Sarışın etrafını yokladı ve sanki biri duyacakmış gibi Buğra'nın kulağına yaklaştı.
"Birbirimize dokunuyorduk!"
"Nasıl dokunuyorduk?"
Küçük esmerin elini alıp aletinin üzerine koydu ve sırıttı.
"Böyle"
Buğra neye uğradığını şaşırmış şekilde çocuğa baktı, etkileniyordu. Anıl'dan deli gibi etkileniyordu.

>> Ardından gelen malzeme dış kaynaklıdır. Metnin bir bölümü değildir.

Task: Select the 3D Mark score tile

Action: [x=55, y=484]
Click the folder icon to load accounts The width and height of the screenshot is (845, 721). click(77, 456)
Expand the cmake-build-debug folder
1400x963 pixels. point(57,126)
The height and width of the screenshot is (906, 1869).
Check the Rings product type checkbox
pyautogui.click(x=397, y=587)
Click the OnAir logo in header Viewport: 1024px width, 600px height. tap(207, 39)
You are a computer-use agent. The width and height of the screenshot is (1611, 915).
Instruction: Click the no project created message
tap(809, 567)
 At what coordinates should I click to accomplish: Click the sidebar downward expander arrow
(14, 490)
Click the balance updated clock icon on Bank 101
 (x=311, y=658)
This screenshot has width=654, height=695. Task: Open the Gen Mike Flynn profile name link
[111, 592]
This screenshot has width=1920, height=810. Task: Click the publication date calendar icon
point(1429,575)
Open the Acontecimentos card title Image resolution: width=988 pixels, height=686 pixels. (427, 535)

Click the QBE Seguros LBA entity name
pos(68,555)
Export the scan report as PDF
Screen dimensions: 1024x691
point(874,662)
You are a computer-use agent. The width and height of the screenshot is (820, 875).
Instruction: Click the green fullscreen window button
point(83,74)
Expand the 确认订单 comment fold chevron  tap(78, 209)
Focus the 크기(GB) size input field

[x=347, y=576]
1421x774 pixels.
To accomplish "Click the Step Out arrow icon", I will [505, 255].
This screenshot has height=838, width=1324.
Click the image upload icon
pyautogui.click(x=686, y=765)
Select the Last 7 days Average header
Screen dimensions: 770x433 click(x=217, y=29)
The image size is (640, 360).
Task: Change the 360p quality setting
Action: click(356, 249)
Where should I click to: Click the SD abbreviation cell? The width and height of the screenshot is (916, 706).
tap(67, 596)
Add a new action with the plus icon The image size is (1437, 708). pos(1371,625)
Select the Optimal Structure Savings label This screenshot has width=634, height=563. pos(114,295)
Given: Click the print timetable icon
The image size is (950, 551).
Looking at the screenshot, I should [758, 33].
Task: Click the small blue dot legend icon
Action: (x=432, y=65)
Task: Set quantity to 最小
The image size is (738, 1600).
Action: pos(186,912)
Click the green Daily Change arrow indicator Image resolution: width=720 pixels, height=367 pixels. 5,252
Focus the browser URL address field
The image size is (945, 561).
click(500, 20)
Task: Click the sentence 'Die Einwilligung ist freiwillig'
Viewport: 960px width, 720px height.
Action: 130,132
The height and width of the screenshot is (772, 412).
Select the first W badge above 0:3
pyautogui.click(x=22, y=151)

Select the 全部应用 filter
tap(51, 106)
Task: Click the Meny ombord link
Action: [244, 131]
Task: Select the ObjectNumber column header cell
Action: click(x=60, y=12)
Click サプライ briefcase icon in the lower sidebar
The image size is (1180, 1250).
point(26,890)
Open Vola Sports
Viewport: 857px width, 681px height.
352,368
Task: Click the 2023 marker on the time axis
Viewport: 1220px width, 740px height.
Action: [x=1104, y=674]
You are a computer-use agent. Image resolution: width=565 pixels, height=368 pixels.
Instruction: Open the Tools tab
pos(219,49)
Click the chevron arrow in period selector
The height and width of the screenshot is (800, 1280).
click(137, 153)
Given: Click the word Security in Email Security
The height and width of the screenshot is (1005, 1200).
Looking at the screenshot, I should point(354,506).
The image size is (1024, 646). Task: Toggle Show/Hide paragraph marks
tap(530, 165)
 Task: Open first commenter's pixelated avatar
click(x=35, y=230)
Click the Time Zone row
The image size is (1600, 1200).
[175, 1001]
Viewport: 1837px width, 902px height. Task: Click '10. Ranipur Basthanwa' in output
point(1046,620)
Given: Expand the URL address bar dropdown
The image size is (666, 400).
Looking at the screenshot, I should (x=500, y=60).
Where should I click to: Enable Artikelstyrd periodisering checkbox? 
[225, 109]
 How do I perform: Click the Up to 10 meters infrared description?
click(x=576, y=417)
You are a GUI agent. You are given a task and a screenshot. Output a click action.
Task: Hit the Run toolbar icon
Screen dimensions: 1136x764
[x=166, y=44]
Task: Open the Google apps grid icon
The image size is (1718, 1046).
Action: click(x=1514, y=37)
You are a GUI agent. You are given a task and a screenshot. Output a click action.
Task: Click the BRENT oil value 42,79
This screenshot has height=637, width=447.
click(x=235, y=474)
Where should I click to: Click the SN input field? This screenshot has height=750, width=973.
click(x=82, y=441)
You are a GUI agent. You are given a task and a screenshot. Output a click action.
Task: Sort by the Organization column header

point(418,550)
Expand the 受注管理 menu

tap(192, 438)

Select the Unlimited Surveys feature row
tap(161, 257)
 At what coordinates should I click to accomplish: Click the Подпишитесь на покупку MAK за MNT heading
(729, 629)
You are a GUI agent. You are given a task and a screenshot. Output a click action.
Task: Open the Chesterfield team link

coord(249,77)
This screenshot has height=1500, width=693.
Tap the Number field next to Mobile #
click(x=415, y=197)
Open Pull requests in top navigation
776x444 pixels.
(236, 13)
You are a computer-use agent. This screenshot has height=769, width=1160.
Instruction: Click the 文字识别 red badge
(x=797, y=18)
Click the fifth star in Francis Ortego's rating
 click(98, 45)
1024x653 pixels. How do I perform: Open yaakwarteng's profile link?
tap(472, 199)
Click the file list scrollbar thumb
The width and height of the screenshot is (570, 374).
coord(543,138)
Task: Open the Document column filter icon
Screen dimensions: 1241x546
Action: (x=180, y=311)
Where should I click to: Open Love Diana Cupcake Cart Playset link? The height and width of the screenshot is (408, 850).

"Ama sen beni beceremeden uyandım...."
Kalkmış kaşları ile çocuğa baktı ve burnundan nefes vererek güldü.
"Ne içtin?"
Elini yüzüne attı ve gözlerini açıp ne kadar kızardığına baktı, büyük bir doz almamış olmalıydı. Gelen farkındalıkla rahat bir nefes aldı Buğra, ardından çocuğun nabzını kontrol etti. Zehir hala kanında dolaşıyor olmalıydı, nefesi kokmuyordu ve enerjikti. Küçük dozda etkisiz bir şey almış olmalıydı.
"Biiiiiilmeeeeeem"
"Anıl ne aldın dedim"
"Bilmiyorum kii"
Derin bir nefes verip çocuğu kucağına aldı ve ilerlemeye başladı.
"Nereye gidiyoruz!"
Kendi evine doğru ilerledi, eve gelene kadar Anıl'ın dediklerine cevap vermedi ve tepkisiz bıraktı. Eve geldiğinde kapıyı açıp Anıl'ı koltuğa bırakıp mutfağa gitti ve bir ilaç aldı. Bir şey değildi aldığı dozu ve türünü tahmin edebiliyordu o yüzden bir saatten ayılmasını sağlayacak bir ilaç verecekti.
"İç şunu hadi"
Buğra'nın verdiği ilacı içip koltukta uzanmaya devam etti.
"Buğraaaaa"
"Efendim"
"Birlikte uyuyalım haaadiii"
"Olmaz sinirliyim sana"
"Ama.... Dün seni gördükten sonra bir baktım eşofmanım kirlenmişşş"
Çocuğun üzgün bakışları Buğra'yı buldu.
"İçime giremedin.... Ama bende hayal ettim!"
Buğra bir anlık güldü ve çocuğu kucağına alıp odasına götürüp yatağa yatırdı, ardından kendisi yattı.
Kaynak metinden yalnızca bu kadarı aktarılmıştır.